GIVEN RECORDS below:
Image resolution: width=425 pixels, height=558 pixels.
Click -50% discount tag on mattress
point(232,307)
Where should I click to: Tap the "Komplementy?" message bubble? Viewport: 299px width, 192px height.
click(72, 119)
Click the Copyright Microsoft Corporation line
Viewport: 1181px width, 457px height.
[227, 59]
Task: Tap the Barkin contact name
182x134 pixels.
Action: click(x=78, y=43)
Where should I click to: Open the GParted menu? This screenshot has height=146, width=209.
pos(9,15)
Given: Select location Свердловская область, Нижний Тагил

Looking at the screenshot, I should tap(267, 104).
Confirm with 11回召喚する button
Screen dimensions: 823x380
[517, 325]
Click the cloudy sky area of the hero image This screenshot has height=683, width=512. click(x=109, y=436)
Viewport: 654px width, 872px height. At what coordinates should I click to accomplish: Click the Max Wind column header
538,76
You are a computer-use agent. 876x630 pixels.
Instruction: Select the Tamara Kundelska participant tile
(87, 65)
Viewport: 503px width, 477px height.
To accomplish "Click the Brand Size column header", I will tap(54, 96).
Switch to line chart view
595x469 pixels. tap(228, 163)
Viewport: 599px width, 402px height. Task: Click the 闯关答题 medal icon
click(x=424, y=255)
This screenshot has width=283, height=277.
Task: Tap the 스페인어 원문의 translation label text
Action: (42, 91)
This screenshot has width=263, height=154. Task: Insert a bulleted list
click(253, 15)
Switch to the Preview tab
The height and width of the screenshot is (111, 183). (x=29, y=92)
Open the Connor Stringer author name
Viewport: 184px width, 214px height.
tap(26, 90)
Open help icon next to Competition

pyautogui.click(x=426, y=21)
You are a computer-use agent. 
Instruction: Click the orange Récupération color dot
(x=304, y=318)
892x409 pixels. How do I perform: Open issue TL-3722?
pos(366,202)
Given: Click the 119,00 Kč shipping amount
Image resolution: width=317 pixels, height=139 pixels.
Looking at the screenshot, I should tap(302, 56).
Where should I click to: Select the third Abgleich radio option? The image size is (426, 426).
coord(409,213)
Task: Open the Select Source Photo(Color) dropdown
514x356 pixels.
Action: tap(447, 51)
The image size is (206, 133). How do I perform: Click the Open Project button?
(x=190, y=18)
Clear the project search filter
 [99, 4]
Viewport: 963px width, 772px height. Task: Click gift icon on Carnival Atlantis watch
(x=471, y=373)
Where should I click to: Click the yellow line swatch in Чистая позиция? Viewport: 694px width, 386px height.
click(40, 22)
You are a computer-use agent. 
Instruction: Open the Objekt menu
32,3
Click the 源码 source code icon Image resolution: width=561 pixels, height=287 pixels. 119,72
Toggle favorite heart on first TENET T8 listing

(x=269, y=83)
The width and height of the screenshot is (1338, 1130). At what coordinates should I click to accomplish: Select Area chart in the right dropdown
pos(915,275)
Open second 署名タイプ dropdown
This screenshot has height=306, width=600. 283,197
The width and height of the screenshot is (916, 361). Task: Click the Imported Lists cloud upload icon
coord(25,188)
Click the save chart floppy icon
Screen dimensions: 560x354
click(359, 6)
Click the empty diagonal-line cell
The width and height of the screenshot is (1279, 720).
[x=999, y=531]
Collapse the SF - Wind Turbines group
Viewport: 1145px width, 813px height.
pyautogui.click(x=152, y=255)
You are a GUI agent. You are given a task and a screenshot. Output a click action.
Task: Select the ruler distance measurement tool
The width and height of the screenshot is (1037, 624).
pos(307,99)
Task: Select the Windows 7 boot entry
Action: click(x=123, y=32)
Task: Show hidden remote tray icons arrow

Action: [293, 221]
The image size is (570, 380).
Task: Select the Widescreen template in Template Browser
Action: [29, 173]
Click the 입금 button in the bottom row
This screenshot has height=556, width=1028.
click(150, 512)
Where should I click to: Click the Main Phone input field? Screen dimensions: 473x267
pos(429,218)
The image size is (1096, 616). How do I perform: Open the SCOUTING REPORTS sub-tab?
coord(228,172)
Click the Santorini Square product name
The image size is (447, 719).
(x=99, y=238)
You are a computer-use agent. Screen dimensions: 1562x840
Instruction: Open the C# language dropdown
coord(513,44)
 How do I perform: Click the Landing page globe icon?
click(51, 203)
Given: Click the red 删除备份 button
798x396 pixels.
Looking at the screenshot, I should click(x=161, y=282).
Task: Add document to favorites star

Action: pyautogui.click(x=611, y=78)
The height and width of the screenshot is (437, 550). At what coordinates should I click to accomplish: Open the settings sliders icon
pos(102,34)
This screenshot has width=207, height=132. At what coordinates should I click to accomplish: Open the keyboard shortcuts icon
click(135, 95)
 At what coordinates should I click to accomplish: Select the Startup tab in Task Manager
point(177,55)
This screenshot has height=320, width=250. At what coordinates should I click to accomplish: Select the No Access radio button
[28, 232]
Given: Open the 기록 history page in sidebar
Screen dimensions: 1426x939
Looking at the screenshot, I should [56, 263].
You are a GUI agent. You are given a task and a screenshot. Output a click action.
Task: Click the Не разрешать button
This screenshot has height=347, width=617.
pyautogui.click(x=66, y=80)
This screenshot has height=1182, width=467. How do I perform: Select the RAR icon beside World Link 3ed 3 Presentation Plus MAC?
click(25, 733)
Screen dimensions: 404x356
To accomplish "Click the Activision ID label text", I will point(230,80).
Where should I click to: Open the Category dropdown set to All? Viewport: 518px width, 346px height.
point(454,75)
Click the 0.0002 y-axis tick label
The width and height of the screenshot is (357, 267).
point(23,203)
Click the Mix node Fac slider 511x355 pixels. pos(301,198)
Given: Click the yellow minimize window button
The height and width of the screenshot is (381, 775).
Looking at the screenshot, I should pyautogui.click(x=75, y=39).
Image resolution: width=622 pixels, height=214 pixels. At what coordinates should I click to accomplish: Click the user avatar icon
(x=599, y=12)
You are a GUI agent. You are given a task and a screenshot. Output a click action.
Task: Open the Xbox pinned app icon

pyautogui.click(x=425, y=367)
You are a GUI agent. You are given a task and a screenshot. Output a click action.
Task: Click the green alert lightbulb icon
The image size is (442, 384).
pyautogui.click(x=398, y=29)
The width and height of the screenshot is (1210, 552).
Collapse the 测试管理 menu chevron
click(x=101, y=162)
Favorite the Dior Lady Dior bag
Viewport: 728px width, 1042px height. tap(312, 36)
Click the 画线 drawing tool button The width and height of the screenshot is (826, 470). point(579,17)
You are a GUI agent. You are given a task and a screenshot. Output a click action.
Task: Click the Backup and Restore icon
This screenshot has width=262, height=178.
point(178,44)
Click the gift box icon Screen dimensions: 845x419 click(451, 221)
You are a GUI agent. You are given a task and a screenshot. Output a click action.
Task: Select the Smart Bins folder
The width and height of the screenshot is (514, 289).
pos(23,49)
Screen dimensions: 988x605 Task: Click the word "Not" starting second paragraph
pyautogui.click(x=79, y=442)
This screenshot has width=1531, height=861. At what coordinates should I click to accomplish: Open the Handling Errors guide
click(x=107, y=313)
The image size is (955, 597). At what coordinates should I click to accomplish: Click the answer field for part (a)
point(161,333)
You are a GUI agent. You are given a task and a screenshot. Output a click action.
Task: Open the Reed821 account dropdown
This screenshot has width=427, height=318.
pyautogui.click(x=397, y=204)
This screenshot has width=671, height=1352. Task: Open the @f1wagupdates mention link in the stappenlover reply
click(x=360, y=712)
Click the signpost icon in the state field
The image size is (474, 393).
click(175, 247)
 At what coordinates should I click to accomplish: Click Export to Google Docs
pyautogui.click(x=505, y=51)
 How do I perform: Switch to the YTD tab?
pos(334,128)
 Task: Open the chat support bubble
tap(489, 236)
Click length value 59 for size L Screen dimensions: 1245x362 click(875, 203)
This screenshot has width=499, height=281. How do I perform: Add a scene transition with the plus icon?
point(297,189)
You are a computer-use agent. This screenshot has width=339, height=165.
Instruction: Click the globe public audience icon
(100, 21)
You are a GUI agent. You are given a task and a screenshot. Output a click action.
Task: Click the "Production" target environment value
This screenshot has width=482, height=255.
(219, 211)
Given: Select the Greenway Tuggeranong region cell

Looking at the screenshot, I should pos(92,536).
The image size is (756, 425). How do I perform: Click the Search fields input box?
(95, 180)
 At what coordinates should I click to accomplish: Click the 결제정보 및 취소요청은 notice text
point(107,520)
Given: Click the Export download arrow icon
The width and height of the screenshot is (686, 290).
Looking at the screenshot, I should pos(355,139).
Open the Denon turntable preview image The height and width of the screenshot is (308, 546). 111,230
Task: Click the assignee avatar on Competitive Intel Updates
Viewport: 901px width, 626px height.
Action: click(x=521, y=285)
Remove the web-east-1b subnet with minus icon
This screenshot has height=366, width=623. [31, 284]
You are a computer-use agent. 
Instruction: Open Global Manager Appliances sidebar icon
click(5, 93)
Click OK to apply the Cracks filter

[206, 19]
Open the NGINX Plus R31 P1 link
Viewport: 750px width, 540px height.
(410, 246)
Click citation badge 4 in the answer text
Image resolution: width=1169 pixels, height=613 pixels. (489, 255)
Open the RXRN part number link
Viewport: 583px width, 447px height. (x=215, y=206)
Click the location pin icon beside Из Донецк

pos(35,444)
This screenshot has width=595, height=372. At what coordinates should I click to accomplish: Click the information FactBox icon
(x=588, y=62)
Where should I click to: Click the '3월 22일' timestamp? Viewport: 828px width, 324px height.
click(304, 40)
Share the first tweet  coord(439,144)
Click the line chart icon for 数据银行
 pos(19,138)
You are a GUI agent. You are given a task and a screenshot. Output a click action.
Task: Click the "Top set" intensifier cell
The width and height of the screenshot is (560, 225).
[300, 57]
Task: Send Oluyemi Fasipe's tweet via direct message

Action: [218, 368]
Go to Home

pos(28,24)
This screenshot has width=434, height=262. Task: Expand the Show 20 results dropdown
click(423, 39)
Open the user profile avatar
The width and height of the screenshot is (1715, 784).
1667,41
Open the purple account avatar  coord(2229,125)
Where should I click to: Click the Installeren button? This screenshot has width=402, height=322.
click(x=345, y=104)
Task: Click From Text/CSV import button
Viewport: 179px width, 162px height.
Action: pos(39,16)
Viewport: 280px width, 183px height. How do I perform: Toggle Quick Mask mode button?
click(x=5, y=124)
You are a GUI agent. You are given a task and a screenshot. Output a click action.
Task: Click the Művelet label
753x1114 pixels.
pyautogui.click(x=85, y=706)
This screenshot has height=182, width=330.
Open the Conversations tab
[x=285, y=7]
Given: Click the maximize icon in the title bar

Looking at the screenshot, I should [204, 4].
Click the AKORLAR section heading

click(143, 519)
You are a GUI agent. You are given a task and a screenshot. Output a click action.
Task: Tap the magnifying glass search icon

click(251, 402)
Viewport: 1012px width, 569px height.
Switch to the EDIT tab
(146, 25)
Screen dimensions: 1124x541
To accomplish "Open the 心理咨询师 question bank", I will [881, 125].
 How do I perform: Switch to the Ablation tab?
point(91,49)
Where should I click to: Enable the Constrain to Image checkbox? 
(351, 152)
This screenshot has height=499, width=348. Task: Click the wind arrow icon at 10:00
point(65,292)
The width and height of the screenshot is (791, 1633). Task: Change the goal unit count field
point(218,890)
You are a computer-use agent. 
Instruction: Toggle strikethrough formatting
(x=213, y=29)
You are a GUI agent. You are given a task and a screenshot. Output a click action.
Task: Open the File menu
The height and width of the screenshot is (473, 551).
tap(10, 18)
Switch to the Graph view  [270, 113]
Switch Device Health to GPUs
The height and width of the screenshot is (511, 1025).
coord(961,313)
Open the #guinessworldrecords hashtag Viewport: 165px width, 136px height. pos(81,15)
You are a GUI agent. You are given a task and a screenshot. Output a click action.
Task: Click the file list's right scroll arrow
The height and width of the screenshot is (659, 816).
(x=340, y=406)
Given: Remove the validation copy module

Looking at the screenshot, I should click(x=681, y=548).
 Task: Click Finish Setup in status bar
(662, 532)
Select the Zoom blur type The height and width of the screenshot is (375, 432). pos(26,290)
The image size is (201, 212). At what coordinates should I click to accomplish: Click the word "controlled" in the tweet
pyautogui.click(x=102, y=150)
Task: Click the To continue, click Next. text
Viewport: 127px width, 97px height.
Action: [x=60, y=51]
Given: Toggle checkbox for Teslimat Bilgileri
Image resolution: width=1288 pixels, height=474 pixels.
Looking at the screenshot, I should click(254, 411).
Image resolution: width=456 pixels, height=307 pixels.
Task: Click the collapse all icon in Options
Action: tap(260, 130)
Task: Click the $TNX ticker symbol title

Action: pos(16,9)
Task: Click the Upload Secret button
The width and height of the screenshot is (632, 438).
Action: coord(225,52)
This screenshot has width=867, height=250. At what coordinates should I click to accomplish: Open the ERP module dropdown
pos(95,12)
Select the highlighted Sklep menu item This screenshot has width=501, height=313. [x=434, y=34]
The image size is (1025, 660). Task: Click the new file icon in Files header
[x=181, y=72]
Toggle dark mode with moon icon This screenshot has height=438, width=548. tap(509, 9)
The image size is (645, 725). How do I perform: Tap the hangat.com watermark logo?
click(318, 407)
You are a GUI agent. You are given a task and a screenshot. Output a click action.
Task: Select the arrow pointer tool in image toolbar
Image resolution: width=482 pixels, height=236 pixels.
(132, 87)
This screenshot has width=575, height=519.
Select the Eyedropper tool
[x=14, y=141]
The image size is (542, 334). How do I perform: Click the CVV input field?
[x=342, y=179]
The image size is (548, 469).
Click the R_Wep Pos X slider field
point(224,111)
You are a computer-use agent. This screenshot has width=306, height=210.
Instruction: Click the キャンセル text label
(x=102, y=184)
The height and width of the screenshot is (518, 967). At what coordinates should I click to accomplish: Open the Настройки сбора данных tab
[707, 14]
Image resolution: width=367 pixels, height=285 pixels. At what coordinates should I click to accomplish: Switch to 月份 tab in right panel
End of GIVEN RECORDS.
▶ _TASK INSTRUCTIONS_
All lines in the listing above between the line with "Task: Click the Művelet label" and the line with "Given: Toggle checkbox for Teslimat Bilgileri", inclusive, should be set down exactly, and no line outside that range.

▶ _COMPLETED EXERCISE_
Task: Click the Művelet label
753x1114 pixels.
pyautogui.click(x=85, y=706)
This screenshot has height=182, width=330.
Open the Conversations tab
[x=285, y=7]
Given: Click the maximize icon in the title bar

Looking at the screenshot, I should [204, 4].
Click the AKORLAR section heading

click(143, 519)
You are a GUI agent. You are given a task and a screenshot. Output a click action.
Task: Tap the magnifying glass search icon

click(251, 402)
Viewport: 1012px width, 569px height.
Switch to the EDIT tab
(146, 25)
Screen dimensions: 1124x541
To accomplish "Open the 心理咨询师 question bank", I will [881, 125].
 How do I perform: Switch to the Ablation tab?
point(91,49)
Where should I click to: Enable the Constrain to Image checkbox? 
(351, 152)
This screenshot has height=499, width=348. Task: Click the wind arrow icon at 10:00
point(65,292)
The width and height of the screenshot is (791, 1633). Task: Change the goal unit count field
point(218,890)
You are a computer-use agent. 
Instruction: Toggle strikethrough formatting
(x=213, y=29)
You are a GUI agent. You are given a task and a screenshot. Output a click action.
Task: Open the File menu
The height and width of the screenshot is (473, 551).
tap(10, 18)
Switch to the Graph view  [270, 113]
Switch Device Health to GPUs
The height and width of the screenshot is (511, 1025).
coord(961,313)
Open the #guinessworldrecords hashtag Viewport: 165px width, 136px height. pos(81,15)
You are a GUI agent. You are given a task and a screenshot. Output a click action.
Task: Click the file list's right scroll arrow
The height and width of the screenshot is (659, 816).
(x=340, y=406)
Given: Remove the validation copy module

Looking at the screenshot, I should click(x=681, y=548).
 Task: Click Finish Setup in status bar
(662, 532)
Select the Zoom blur type The height and width of the screenshot is (375, 432). pos(26,290)
The image size is (201, 212). At what coordinates should I click to accomplish: Click the word "controlled" in the tweet
pyautogui.click(x=102, y=150)
Task: Click the To continue, click Next. text
Viewport: 127px width, 97px height.
Action: [x=60, y=51]
Given: Toggle checkbox for Teslimat Bilgileri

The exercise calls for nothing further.